Who are the biggest Bitcoin sellers during the market debacle?
Bitcoin´s sharp corrections from all-time highs of more than 70% also leaves other very revealing data of the immense pain that investors and cryptocurrency market participants have endured in recent months. The pullback in cryptoasset markets this year reduced their capitalization to around $900 billion, or $1 trillion less than on January 1st and $2 trillion less than at the November 2021 peak. It is clear that everyone has sold: retail, institutional and also the miners, those who are considered long-term holders, referred to as 'HODlers'.
Bitfarms' case, a major Bitcoin (BTC) mining farm in Canada, is especially telling, as it´s now "adjusting its HODL strategy," according to a press release, to raise more cash and strengthen its balance sheet. The company sold 3,000 BTC for approximately $62 million at an average price of $20,600.
This transaction is partly because Bitfarms has a BTC-backed credit facility with Galaxy Digital LLC, and with the money raised it will reduce its debt from $66 million to $38 million. However, the main reason for selling its Bitcoins "is because profitability is declining with rising electricity prices, so miners are forced to liquidate part of their holdings to cover operating costs," commented Marcus Sotiriou, an analyst at GlobalBlock.
Going forward, the company will no longer 'HODL' its daily produced assets, which means Bitfarms will likely create constant selling pressure in the market.
Glassnode's data shows that other miners, not just Bitfarms, have been selling across the board recently. These are the professionals who underpin the Bitcoin blockchain through powerful computers that solve complex mathematical problems and, in doing so, validate transactions. Between the rising cost of energy and Bitcoin´s depreciation, it´s not surprising that many are deciding to cash in and obtain liquidity given the adverse market conditions.
Miners' balances have stagnated since the 2019-2021 accumulation uptrend and have actually reversed in the overall cryptoasset decline. 'Miners' spent around 9,000 BTC from their pantries last week alone, which subtracts from the balance of around 60,000 BTC.
Looking at previous bull/bear market patterns, "this kind of behavior by miners is not surprising," stated Sotiriou. In November 2018, toward the low point of the previous bear market, miners capitulated on the down leg to $3,000." It is typical for miners to be accumulating during bull markets and selling in bear markets, as they need to cover interest payments because they are too leveraged, or need to pay energy costs," the analyst assessed.
WHO LOSES MORE, RETAILERS OR INSTITUTIONS?
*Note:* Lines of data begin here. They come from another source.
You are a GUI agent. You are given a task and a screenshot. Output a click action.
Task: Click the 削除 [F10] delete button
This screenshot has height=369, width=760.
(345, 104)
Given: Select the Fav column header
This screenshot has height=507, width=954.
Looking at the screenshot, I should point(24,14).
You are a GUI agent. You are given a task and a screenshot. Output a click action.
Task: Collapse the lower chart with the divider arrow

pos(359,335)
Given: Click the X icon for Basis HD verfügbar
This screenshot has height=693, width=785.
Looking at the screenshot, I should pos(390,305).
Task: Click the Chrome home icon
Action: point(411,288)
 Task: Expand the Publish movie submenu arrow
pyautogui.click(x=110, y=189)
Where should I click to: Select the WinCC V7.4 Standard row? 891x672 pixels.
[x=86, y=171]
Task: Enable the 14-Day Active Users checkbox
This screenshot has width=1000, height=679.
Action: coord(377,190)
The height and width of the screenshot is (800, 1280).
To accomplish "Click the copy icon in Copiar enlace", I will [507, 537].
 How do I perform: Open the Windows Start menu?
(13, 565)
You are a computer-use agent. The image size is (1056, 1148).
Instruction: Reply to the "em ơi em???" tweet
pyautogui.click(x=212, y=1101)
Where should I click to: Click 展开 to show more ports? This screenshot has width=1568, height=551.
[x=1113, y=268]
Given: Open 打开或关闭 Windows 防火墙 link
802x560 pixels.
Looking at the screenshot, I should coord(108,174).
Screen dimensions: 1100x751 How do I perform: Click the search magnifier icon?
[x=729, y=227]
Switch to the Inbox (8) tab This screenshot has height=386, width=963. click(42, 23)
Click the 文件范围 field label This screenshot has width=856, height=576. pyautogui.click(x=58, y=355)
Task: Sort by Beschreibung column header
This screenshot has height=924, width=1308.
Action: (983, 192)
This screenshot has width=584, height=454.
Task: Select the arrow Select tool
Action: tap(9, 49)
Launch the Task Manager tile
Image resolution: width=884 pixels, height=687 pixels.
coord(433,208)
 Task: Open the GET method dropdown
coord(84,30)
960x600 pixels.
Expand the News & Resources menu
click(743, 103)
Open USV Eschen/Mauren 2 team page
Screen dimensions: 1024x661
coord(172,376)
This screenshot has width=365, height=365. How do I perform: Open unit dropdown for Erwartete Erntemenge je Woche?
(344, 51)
On the other hand, the GlobalBlock expert wonders who are the biggest losers in this bear market. In general, both whales (generally institutions) and shrimp (generally retailers) face losses to some degree. Glassnode shows that all portfolios now have massive unrealized losses, worse than March 2020. It is clear that the least profitable group of wallets has between 1 and 100 BTC. This data shows that there is no one category of wallets that is benefiting from this market downturn.
Further evidence that institutions are vulnerable during this downturn is found in Canada's Purpose exchange-traded fund (ETF), which is the world's first actively managed cryptocurrency ETF, and sold 50% of its Bitcoin holdings since last weekend. The firm sold 24,500 Bitcoin on June 18th, 2022, as the price plummeted to a low of $17,600 on the same day.
The Canadian broker's expert believes this "is the result of cryptocurrency lenders being too generous and borrowers taking on too much debt and therefore risk, and has led to the recent forced selling of Bitcoin and Ethereum."